Believe it or not, children don’t blow off their homework just to anger parents. If homework is missing you need to learn why before you can take appropriate action. Six common causes of missing assignments include: emotional upset at home, social issues at school, peer pressure, teacher personality conflicts, inappropriate placement, and undiagnosed learning disabilities.

It might be a note from your second grader’s teacher or a phone call from the middle school math instructor. It might be your first hint of trouble, or a pattern repeated annually. How you react to the news that your child isn’t doing his schoolwork can go a long way in solving the problem.

Children don't forget assignments just to anger parents. Missing work can appear at any grade level, with any teacher, and in any subject. Whether temporary or chronic, by identifying the cause you can take appropriate action to help your child succeed. Most homework issues fall into one of six categories.

Emotional Upset at Home

Minor Upsets: As adults we compartmentalize our lives. We check our troubles at the door when we punch in at work. That’s how it is with adults... not so for kids.

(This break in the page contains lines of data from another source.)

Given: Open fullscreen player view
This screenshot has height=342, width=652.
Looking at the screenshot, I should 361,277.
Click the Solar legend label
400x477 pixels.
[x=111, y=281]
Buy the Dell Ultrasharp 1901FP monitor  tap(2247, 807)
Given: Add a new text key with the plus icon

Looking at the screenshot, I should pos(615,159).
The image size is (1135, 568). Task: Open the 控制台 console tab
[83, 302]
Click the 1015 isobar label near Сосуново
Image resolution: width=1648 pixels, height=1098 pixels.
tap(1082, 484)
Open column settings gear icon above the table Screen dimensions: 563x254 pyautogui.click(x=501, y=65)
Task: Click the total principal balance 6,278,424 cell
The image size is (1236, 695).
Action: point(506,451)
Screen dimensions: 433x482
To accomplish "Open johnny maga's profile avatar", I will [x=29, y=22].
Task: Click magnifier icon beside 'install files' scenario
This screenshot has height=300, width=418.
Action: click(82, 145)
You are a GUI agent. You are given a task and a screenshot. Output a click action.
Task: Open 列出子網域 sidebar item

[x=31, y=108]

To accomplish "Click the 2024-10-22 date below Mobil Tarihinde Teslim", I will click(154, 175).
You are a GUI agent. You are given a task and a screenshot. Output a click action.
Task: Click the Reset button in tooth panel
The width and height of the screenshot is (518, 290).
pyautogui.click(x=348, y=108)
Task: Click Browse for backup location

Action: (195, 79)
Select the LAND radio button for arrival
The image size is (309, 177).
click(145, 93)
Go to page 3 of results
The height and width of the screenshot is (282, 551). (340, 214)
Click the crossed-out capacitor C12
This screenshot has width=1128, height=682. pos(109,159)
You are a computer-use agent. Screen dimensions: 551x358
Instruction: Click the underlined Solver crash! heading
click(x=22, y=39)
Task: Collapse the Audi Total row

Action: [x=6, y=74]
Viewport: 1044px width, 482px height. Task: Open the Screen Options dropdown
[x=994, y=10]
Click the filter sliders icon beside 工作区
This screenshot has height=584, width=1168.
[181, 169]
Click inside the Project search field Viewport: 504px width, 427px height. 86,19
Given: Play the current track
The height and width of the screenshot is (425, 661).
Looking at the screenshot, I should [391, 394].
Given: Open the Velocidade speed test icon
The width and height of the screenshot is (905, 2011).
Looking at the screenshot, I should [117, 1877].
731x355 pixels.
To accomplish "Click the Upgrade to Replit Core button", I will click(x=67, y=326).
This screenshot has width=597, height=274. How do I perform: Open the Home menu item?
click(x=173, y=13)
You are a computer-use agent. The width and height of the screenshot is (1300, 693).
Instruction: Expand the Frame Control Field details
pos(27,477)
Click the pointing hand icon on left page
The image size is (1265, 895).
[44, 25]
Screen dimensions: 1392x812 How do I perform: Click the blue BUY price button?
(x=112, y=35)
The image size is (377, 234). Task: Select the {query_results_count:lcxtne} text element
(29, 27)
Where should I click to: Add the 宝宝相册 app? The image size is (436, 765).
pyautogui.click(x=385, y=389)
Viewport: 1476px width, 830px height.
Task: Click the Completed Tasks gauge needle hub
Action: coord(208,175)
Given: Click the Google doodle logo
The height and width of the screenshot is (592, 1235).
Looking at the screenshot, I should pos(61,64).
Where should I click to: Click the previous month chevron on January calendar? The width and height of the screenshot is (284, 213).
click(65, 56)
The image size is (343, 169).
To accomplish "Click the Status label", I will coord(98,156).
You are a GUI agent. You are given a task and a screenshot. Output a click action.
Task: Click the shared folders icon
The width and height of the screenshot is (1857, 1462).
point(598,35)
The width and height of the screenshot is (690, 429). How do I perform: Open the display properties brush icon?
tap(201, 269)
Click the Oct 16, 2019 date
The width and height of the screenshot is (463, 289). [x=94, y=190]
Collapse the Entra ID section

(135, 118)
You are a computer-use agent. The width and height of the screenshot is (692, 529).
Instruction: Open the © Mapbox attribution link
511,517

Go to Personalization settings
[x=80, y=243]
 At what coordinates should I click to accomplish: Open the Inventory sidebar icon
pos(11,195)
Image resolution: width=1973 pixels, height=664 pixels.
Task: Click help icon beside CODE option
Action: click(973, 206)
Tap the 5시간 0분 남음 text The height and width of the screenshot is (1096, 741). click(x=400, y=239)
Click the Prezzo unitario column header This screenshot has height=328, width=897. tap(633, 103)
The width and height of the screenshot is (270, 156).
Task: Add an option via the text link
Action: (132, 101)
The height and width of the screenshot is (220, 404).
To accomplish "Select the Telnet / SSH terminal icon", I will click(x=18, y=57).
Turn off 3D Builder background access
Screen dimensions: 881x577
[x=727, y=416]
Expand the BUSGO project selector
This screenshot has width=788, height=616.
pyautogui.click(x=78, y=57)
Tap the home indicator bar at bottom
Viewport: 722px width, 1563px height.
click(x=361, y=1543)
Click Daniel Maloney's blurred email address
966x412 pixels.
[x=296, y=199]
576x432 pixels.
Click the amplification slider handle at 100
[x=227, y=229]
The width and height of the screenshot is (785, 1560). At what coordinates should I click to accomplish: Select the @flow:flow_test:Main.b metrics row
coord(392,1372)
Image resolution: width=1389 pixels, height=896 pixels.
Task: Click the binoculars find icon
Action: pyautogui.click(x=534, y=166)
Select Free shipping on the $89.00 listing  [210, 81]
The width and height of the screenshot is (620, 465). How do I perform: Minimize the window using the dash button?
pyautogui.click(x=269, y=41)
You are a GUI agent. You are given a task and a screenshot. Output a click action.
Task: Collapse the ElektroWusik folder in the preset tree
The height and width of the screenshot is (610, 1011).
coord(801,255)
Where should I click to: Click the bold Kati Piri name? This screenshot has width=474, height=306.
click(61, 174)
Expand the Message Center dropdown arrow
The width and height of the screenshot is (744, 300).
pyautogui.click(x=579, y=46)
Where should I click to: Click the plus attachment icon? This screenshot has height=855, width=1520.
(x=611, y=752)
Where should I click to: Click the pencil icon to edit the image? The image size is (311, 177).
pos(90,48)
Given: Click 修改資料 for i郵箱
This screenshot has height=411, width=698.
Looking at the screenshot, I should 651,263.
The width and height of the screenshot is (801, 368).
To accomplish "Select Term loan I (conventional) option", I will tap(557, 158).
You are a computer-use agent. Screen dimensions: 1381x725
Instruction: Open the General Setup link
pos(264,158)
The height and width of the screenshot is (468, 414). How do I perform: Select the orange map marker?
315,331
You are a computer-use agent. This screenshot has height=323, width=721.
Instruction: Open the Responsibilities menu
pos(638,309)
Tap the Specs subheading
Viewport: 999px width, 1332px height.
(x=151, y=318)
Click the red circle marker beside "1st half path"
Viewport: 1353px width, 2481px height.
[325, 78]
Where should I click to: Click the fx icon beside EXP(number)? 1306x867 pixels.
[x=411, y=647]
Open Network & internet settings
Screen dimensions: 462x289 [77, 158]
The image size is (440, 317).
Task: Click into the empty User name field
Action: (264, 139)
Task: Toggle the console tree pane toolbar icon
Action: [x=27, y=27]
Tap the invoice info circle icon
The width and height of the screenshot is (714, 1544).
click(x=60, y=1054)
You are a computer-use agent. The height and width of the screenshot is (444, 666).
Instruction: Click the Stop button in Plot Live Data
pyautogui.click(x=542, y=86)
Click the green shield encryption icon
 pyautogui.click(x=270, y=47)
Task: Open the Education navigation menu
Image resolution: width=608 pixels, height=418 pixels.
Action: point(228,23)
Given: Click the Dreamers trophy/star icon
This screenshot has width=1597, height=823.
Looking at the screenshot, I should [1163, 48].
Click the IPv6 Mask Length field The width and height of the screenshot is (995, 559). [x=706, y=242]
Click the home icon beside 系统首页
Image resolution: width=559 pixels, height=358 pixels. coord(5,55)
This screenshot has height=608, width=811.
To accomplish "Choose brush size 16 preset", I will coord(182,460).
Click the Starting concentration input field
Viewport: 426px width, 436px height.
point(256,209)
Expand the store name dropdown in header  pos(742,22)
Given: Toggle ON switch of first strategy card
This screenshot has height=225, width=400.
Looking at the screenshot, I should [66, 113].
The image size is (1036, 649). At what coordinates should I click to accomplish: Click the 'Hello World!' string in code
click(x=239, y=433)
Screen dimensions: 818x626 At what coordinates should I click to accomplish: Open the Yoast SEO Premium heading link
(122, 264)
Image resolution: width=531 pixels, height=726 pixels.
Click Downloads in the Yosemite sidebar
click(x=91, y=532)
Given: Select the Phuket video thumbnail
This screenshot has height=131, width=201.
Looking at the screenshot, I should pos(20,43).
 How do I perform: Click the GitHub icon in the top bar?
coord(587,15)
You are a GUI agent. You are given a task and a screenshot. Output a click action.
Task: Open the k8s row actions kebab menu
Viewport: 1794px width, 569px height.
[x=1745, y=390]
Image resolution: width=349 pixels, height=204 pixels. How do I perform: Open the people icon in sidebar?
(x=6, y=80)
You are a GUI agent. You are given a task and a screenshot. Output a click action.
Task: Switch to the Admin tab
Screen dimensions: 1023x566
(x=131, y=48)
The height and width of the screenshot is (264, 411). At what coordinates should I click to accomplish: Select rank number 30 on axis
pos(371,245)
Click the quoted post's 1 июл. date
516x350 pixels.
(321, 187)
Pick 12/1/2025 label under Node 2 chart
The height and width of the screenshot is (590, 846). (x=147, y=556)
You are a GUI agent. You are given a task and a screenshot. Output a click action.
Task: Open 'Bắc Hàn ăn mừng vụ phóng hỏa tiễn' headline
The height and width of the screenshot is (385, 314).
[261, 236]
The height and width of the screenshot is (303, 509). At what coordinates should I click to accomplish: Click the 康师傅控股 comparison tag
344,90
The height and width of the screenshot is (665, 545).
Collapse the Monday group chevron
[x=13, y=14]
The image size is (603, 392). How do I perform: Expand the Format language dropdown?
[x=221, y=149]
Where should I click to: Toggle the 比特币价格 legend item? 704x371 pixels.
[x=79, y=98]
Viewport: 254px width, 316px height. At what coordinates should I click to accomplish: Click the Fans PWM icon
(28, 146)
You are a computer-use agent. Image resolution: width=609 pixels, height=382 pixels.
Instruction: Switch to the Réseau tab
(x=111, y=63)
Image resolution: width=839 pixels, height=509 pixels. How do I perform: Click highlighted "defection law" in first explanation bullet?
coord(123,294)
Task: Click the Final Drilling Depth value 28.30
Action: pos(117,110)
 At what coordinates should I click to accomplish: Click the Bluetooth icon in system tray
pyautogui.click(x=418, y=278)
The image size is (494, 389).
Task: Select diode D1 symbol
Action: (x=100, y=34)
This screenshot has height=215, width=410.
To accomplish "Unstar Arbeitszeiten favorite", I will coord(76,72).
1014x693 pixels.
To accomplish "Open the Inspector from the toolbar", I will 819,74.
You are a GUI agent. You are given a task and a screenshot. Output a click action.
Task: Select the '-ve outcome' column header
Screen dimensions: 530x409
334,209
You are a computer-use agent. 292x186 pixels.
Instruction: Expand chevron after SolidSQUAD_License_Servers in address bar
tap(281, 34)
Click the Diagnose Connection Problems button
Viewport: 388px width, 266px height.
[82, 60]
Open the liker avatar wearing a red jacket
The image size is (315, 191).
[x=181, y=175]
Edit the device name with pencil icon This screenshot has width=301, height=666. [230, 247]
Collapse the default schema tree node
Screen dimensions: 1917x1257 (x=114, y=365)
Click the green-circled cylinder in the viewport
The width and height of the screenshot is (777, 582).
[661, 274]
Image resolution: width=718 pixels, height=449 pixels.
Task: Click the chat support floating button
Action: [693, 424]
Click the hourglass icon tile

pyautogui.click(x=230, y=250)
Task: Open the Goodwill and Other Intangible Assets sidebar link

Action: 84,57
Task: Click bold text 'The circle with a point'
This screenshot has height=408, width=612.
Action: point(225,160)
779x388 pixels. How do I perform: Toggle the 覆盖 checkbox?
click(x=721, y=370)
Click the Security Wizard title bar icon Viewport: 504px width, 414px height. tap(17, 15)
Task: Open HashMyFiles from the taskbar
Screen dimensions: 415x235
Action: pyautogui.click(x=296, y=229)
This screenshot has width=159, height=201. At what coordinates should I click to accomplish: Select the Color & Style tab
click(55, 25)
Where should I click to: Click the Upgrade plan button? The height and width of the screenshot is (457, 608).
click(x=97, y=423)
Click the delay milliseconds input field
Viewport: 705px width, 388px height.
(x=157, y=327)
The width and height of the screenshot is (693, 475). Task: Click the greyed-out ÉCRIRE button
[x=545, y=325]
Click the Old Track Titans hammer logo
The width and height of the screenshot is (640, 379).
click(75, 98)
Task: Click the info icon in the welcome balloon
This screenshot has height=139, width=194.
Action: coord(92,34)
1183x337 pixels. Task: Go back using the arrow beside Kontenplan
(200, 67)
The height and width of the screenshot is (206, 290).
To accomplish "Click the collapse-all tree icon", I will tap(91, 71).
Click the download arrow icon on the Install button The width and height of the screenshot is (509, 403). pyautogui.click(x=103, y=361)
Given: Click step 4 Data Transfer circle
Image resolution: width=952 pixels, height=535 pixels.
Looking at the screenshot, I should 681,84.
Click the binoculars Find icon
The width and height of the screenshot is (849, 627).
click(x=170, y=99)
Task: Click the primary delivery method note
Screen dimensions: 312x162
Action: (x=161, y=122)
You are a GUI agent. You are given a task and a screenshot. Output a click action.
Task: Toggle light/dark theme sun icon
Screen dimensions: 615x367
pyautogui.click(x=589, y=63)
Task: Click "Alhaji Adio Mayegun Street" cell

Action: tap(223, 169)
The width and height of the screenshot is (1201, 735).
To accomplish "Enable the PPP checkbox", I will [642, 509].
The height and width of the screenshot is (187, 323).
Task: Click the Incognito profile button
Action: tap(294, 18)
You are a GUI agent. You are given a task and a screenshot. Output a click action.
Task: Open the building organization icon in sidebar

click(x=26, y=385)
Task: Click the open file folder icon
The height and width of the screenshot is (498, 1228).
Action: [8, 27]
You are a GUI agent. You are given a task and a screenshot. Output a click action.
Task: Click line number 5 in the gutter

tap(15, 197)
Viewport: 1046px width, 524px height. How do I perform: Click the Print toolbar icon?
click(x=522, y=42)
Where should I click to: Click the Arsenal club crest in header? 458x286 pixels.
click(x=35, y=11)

Children, especially younger children, have difficulty putting their feelings on hold. A secretly broken glass, a forgotten chore, a lost toy, almost any event causing guilt, can lead to upset... and missing work.

Young ones are also hypersensitive to changes in their daily routines, especially deviations they might interpret as rejection. “Daddy forgot to say goodbye,” or “Mommy didn’t kiss me goodnight;” the resulting upset is often reflected in missing work.

To prevent or solve problems due to temporary emotional upset in students under age ten:

  • Establish and keep to daily routines.
  • Have a set time to talk to your child every night.
  • Build confidence through praise whenever it is earned.
  • Reward honesty. It is more important that your son learn he can tell you if something is wrong, than to be punished for every minor infraction.

Family Upheavals: Unfortunately not all emotional upsets are so easily solved, particularly for older students. Your high schooler may wear a mask of indifference, but remember it is just that, a mask. Longterm difficulties within a family almost inevitably manifest themselves in missing assignments.

Grandpa has cancer; Dad might get laid off; Sis is marrying a jerk; the list of potential stressors is endless, and any one of them can trigger an avoidance response. If homework is missing over an extended period of time, particularly from a student with previously good work habits, look for an emotional upset as the culprit. To prevent or address such instances:

  • Talk to your child. Acknowledge the problem; don’t minimize. Validate that it is normal to be upset, but that life goes on. Be supportive, not punitive.
  • Discuss family situations openly and honestly with your children. In an age appropriate manner, explain the facts. Don’t let imaginations run wild.
  • Families in crisis can benefit from counseling. If your family is in the midst of a major upheaval, get assistance for your child (either through school, private referral, or a faith based agency).